The Men Who Run Startups Blame Lack Of Diversity On Everyone Else

The Men Who Run Startups Blame Lack Of Diversity On Everyone Else

There is a well-documented problem with diversity in the male-dominated tech world. Who’s to blame? A new survey of some of the most powerful future Silicon Valley millionaires reveals that men, shockingly, want to blame everyone and everything but the tech industry itself.

Silicon Valley: HBO

San Francisco venture capital firm First Round Capital polled over 700 start up founders and CEOs for its second “State of Startups” report, asking about the characteristics of their fledgling companies, including several questions about the pervasive diversity problem in tech.

The demographics reported by the respondents reveal that these companies are a striking microcosm of the industry as a whole: 83 per cent of respondents were male and 63 per cent run companies that are “mostly male”. (No racial or ethnic data was reported.) Just 14 per cent of the companies have formal plans and policies for addressing diversity and inclusion. And nearly one-third of respondents say they haven’t discussed diversity in the past year.

None of that is surprising given what we know about diversity in startups. The most illuminating bit of the study concerns the male perspective about why there’s a diversity problem. The largest number of men (49 per cent) say there aren’t enough women or minorities in tech because they’re simply choosing not to go into the field. Much smaller numbers reported believing that racism, lack of industry support or unconscious biases were to blame.

The Men Who Run Startups Blame Lack Of Diversity On Everyone Else

First Round, “State of Startups” (2016)

This idea that there is a lack of women and people of colour entering the technology industry is often referred to as the “pipeline problem”. It’s a pernicious myth that has stuck around primarily because it’s an easy way of deflecting blame onto a lacklustre education system, onto unsuccessful recruitment initiatives, onto people of colour and women — onto everything but the insular culture of the industry itself.

Over the winter, Maxine Williams, Facebook’s global director of diversity, released a statement accompanying the company’s dismal diversity numbers: “Appropriate representation in technology… will depend upon more people having the opportunity to gain necessary skills through the public education system.” The post goes on to talk about how often women and minorities rarely pursue computer sciences in school, completely ignoring how Facebook isn’t doing enough to change itself or the culture its embedded in. The reason that just one per cent of Facebook’s technical workforce is black has nothing to do with Facebook. The problem is public education.

In an interview with The New Yorker, black, female engineer Kaya Thomas was incredulous: “Are you kidding me? There’s no talent? Who am I? Am I invisible?
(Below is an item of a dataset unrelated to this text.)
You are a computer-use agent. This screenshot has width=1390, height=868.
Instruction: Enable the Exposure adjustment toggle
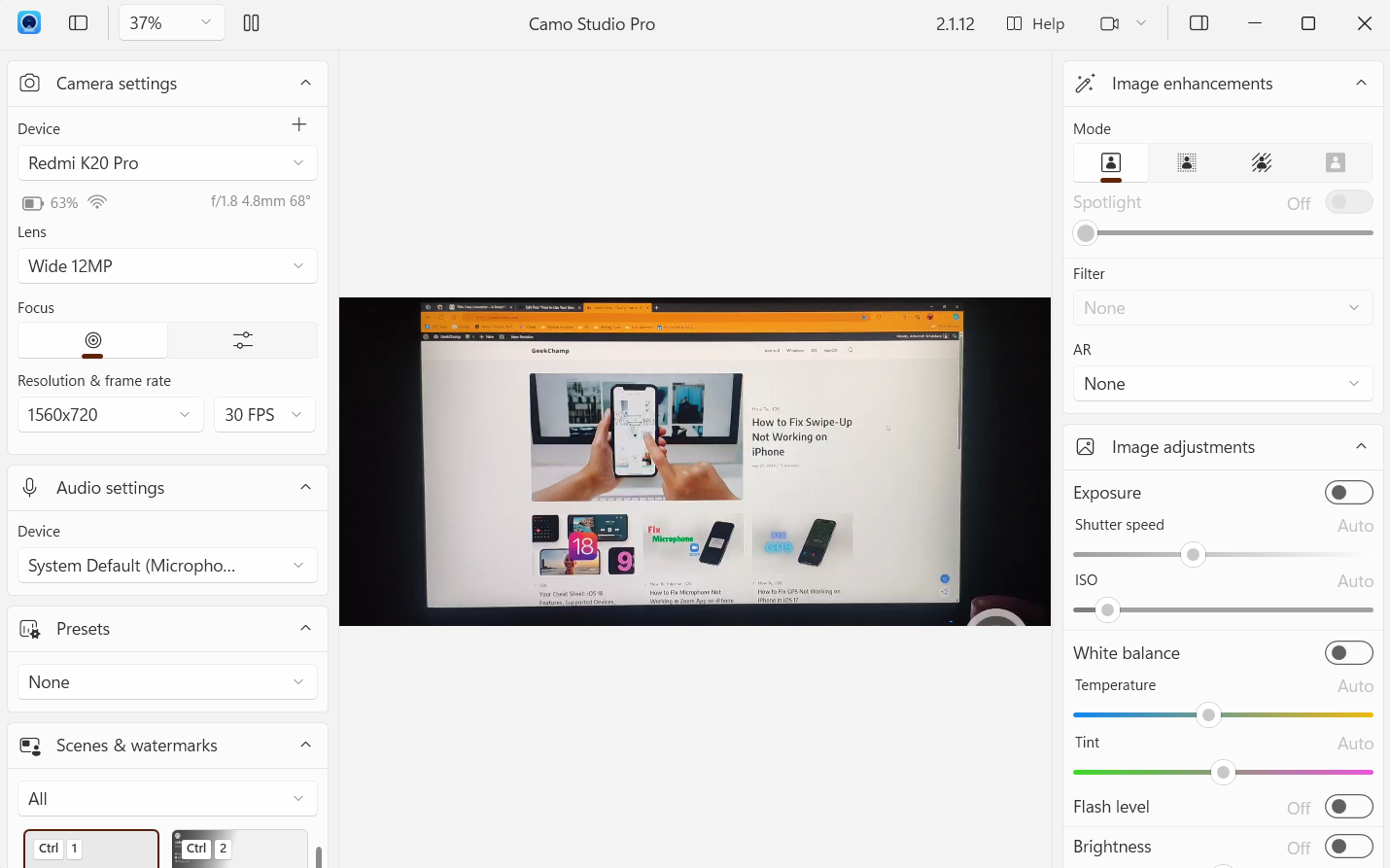tap(1349, 492)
Do I not exist?” Thomas went on to say that jobs at big name companies like Facebook, Google, Microsoft and so on go to those with a wealth of connections, networking access or a pedigreed education — which all require wealth, connection and networking access. Because companies specifically target recent graduates, many are in effect replicating the same biases of the education system. The pipeline is stacked against first-timers, so why should they be blamed when they can’t make it in through?

Not recognising the pipeline myth proactively only leads to a more crystallised, insular culture. As First Round’s disporting survey reveals, men in these startups, again mostly surrounded by other men, don’t seem to recognise that.